> [WHAT THE TASK ASKS]
Going down the data below, set down exactly the line with "The image size is (800, 600)." and each line after it through the line with "Click Export SDMX-ML"; no other lines.

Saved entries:
□ □ □
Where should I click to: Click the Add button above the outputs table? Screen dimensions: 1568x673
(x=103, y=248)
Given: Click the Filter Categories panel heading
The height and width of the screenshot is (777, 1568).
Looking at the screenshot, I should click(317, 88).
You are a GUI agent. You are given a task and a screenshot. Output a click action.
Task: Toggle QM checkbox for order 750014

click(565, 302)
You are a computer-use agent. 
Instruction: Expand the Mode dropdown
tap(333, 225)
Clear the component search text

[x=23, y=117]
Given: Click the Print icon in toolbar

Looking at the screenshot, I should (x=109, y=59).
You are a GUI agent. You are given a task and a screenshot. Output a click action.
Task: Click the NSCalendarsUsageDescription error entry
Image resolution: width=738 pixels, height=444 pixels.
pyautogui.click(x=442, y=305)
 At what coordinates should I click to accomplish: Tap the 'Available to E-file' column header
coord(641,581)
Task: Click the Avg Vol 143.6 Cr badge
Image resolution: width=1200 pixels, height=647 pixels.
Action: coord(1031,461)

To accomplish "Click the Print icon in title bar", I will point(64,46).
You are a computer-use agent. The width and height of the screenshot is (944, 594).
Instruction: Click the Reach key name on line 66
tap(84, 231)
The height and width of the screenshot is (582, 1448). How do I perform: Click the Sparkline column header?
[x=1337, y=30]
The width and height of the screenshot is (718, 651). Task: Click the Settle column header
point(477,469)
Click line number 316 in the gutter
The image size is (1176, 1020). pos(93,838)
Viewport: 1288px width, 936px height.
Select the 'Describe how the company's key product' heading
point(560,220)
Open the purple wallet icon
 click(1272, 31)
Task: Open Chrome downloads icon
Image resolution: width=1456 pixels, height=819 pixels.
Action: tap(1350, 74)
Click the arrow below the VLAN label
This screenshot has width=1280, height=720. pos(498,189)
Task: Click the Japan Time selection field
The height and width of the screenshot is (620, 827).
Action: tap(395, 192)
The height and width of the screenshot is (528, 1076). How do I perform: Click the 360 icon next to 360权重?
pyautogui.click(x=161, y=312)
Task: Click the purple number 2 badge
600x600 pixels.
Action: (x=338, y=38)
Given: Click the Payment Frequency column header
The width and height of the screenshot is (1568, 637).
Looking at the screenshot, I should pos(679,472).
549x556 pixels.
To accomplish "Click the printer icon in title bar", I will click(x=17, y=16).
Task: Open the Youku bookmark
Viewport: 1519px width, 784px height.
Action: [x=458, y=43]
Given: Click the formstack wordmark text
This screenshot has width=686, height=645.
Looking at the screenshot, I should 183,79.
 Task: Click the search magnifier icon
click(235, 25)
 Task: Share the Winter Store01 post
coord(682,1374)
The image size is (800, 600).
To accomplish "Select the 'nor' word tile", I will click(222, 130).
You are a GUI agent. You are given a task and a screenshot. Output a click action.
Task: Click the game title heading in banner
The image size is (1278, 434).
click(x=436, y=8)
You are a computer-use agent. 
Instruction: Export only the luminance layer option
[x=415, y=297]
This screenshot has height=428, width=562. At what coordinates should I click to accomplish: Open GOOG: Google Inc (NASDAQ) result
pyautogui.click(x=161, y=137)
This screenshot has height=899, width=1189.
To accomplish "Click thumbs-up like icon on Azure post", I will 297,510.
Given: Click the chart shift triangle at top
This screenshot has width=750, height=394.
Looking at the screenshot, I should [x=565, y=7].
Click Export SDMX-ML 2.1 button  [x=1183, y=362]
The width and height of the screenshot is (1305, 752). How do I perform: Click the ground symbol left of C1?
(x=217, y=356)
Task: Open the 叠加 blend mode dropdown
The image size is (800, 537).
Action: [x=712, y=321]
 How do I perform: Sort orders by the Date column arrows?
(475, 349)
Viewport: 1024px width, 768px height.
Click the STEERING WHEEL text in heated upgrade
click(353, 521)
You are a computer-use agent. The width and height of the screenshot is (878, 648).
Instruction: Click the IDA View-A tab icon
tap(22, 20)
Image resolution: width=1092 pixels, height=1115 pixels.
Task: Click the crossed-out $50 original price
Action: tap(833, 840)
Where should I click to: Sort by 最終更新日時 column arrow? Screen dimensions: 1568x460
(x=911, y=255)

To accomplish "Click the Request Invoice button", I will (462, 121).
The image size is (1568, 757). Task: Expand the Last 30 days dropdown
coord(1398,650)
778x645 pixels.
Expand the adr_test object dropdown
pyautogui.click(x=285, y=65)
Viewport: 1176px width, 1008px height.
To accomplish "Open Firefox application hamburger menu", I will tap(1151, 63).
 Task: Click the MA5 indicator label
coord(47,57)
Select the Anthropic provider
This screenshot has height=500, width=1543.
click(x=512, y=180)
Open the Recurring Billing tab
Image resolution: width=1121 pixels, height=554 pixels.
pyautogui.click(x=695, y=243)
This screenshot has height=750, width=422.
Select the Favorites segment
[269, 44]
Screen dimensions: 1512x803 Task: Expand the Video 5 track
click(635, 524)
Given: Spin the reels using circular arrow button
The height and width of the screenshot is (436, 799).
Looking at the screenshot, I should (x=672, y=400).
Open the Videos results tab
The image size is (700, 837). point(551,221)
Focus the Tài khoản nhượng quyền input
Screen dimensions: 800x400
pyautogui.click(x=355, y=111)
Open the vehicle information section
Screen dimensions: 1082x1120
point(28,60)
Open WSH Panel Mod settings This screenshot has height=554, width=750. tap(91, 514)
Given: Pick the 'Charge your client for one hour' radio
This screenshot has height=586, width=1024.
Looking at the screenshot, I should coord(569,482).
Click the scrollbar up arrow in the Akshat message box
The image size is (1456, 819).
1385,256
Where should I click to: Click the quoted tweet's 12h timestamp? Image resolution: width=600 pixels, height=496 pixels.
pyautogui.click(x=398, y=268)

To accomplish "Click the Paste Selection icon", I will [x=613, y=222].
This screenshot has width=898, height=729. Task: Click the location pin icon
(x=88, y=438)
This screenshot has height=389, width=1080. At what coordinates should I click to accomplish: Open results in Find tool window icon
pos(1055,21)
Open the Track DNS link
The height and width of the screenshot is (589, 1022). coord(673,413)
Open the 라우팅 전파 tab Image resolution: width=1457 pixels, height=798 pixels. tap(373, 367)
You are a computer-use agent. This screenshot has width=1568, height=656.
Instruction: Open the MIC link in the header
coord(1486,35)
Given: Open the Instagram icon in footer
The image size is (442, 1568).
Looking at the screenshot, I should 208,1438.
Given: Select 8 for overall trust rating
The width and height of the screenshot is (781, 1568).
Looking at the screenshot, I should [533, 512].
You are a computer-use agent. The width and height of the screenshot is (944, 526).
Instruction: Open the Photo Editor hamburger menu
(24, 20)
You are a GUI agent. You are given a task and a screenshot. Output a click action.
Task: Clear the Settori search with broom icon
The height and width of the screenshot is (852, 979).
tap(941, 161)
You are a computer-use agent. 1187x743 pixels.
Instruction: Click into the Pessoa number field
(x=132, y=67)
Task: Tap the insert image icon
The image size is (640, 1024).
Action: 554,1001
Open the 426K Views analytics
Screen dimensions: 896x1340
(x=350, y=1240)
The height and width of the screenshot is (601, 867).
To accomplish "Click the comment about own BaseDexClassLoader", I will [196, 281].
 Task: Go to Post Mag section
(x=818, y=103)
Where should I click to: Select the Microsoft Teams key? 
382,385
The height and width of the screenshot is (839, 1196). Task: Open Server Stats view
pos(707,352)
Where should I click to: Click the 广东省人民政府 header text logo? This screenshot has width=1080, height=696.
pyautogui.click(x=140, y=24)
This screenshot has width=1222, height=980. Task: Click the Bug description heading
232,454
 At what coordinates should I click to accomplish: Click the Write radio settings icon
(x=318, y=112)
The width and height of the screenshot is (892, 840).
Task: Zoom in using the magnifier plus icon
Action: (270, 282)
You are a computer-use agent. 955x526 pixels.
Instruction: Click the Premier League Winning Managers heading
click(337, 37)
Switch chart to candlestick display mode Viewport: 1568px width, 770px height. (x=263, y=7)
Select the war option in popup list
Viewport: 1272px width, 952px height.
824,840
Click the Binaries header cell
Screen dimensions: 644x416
□ □ □
> [COMPLETED EXERCISE]
The image size is (800, 600).
To accomplish "Select the 'nor' word tile", I will click(222, 130).
You are a GUI agent. You are given a task and a screenshot. Output a click action.
Task: Click the game title heading in banner
The image size is (1278, 434).
click(x=436, y=8)
You are a computer-use agent. 
Instruction: Export only the luminance layer option
[x=415, y=297]
This screenshot has height=428, width=562. At what coordinates should I click to accomplish: Open GOOG: Google Inc (NASDAQ) result
pyautogui.click(x=161, y=137)
This screenshot has height=899, width=1189.
To accomplish "Click thumbs-up like icon on Azure post", I will 297,510.
Given: Click the chart shift triangle at top
This screenshot has width=750, height=394.
Looking at the screenshot, I should [x=565, y=7].
Click Export SDMX-ML 2.1 button  [x=1183, y=362]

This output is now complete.